Diversity trumps competition
April 30, 2013
evolvability_heat_map

Evolvability heat map for the abstract passive drift model. The average evolvability of organisms in each niche at the end of a simulation is shown averaged over 50 independent runs. The lighter the color, the more evolvable individuals are within that niche. The overall result is that evolvability increases with increasing distance from the starting niche in the center. (Credit: Joel Lehman, Kenneth O. Stanley/PLoS ONE)

Scientists have long observed that species seem to have become increasingly capable of evolving in response to changes in the environment.

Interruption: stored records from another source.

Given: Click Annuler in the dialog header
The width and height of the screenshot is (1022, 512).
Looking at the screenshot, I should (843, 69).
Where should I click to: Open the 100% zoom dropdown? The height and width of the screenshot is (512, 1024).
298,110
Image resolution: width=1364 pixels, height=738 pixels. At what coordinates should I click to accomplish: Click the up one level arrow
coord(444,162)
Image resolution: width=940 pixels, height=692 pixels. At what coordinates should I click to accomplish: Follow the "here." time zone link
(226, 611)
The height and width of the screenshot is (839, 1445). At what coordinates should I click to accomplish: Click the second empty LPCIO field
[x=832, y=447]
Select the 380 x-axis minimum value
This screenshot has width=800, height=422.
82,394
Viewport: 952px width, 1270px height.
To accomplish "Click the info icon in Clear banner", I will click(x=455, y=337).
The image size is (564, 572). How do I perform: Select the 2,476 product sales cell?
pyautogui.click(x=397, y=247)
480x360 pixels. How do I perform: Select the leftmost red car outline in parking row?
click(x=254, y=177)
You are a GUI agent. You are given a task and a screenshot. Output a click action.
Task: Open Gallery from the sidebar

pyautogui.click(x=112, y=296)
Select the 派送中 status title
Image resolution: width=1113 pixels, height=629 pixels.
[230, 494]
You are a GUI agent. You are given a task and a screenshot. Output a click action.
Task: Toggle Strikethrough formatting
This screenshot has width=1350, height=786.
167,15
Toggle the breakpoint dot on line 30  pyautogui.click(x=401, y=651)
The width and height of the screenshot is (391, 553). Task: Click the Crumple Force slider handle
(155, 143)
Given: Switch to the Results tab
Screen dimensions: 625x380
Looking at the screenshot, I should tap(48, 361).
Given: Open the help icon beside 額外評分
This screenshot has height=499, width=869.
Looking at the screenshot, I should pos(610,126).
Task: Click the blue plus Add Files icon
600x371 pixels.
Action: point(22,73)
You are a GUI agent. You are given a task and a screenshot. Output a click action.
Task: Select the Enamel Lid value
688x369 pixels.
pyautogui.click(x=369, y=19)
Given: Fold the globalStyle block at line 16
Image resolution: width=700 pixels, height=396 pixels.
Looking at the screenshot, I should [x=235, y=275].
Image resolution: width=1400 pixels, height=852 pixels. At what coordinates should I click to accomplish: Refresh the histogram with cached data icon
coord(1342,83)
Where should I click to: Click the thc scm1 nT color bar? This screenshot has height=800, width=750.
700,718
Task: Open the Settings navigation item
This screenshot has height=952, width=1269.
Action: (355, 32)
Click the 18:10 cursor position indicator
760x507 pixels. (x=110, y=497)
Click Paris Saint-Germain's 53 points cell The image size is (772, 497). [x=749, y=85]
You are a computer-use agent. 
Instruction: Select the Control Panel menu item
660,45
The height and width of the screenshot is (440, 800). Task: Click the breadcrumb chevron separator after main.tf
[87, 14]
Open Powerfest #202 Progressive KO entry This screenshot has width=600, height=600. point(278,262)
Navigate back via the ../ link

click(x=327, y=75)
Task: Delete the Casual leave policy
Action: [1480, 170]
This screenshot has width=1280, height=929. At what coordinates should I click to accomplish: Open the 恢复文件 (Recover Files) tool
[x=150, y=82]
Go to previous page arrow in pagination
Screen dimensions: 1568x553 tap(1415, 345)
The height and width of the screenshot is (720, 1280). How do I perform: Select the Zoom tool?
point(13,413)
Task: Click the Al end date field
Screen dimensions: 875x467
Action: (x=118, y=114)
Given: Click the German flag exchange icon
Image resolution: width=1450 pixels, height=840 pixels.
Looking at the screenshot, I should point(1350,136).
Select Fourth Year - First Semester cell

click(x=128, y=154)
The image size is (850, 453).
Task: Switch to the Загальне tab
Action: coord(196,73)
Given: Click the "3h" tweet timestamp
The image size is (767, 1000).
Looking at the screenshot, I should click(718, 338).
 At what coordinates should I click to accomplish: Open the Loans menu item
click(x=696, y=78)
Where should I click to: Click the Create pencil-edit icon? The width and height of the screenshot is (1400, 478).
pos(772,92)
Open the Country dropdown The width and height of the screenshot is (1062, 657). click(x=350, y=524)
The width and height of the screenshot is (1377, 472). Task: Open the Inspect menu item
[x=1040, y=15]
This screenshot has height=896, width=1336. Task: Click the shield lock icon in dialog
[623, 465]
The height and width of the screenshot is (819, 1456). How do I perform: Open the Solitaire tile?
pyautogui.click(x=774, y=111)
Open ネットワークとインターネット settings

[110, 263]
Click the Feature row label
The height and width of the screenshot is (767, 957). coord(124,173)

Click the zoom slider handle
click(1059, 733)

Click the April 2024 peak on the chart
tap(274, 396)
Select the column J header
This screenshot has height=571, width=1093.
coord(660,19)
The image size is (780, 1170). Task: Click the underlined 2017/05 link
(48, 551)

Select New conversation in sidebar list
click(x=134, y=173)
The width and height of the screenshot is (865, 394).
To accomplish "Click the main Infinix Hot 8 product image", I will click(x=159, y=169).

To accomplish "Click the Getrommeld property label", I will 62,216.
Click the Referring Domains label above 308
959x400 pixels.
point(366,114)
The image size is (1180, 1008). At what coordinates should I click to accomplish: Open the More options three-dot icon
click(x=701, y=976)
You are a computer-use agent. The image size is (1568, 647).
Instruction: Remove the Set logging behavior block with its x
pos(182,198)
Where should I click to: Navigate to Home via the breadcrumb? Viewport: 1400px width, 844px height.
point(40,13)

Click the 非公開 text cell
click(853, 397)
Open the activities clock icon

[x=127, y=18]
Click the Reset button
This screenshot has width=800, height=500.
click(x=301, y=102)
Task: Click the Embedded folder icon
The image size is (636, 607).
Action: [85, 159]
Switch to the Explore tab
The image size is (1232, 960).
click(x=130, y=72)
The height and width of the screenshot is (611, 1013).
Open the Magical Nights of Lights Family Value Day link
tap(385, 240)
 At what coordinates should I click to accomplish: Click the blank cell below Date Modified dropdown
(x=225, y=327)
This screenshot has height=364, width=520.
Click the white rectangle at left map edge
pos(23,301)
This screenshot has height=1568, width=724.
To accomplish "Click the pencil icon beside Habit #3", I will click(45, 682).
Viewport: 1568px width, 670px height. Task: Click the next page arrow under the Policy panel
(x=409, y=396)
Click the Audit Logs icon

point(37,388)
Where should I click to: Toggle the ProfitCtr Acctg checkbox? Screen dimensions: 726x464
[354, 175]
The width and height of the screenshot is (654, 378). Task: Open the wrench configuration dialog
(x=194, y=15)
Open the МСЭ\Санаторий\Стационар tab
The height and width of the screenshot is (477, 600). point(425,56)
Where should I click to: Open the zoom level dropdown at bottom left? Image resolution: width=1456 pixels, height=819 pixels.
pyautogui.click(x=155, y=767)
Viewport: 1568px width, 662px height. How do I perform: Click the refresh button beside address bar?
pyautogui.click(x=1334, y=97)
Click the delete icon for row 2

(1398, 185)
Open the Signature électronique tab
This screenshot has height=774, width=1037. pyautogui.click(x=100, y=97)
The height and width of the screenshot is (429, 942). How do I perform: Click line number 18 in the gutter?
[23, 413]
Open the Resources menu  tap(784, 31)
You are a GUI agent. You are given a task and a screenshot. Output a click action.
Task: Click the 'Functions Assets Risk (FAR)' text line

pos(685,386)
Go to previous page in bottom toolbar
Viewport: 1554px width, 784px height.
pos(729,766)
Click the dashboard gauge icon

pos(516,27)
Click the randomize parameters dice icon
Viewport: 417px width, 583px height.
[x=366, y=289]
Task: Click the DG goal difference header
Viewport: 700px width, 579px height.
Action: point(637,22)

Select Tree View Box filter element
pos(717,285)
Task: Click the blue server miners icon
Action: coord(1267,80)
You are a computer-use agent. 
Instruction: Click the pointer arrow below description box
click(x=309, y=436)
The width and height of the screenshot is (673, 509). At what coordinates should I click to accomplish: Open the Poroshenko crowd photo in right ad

But computer science researchers now say that the popular explanation of competition to survive in nature may not actually be necessary for evolvability to increase.

In a paper published this week in open-access PLOS ONE, the researchers report that evolvability can increase over generations regardless of whether species are competing for food, habitat or other factors.

Using a simulated model they designed to mimic how organisms evolve, the researchers saw increasing evolvability even without competitive pressure.

“The explanation is that evolvable organisms separate themselves naturally from less evolvable organisms over time simply by becoming increasingly diverse,” said Kenneth O. Stanley, an associate professor at the College of Engineering and Computer Science at the University of Central Florida.

He co-wrote the paper about the study along with lead author Joel Lehman, a post-doctoral researcher at the University of Texas at Austin.

The finding could have implications for the origins of evolvability in many species.

“When new species appear in the future, they are most likely descendants of those that were evolvable in the past,” Lehman said. “The result is that evolvable species accumulate over time even without selective pressure.”

During the simulations, the team’s simulated organisms became more evolvable without any pressure from other organisms out-competing them. The simulations were based on a conceptual algorithm.

“The algorithms used for the simulations are abstractly based on how organisms are evolved, but not on any particular real-life organism,” explained Lehman.

The team’s hypothesis is unique and is in contrast to most popular theories for why evolvability increases.

“An important implication of this result is that traditional selective and adaptive explanations for phenomena such as increasing evolvability deserve more scrutiny and may turn out unnecessary in some cases,” Stanley said.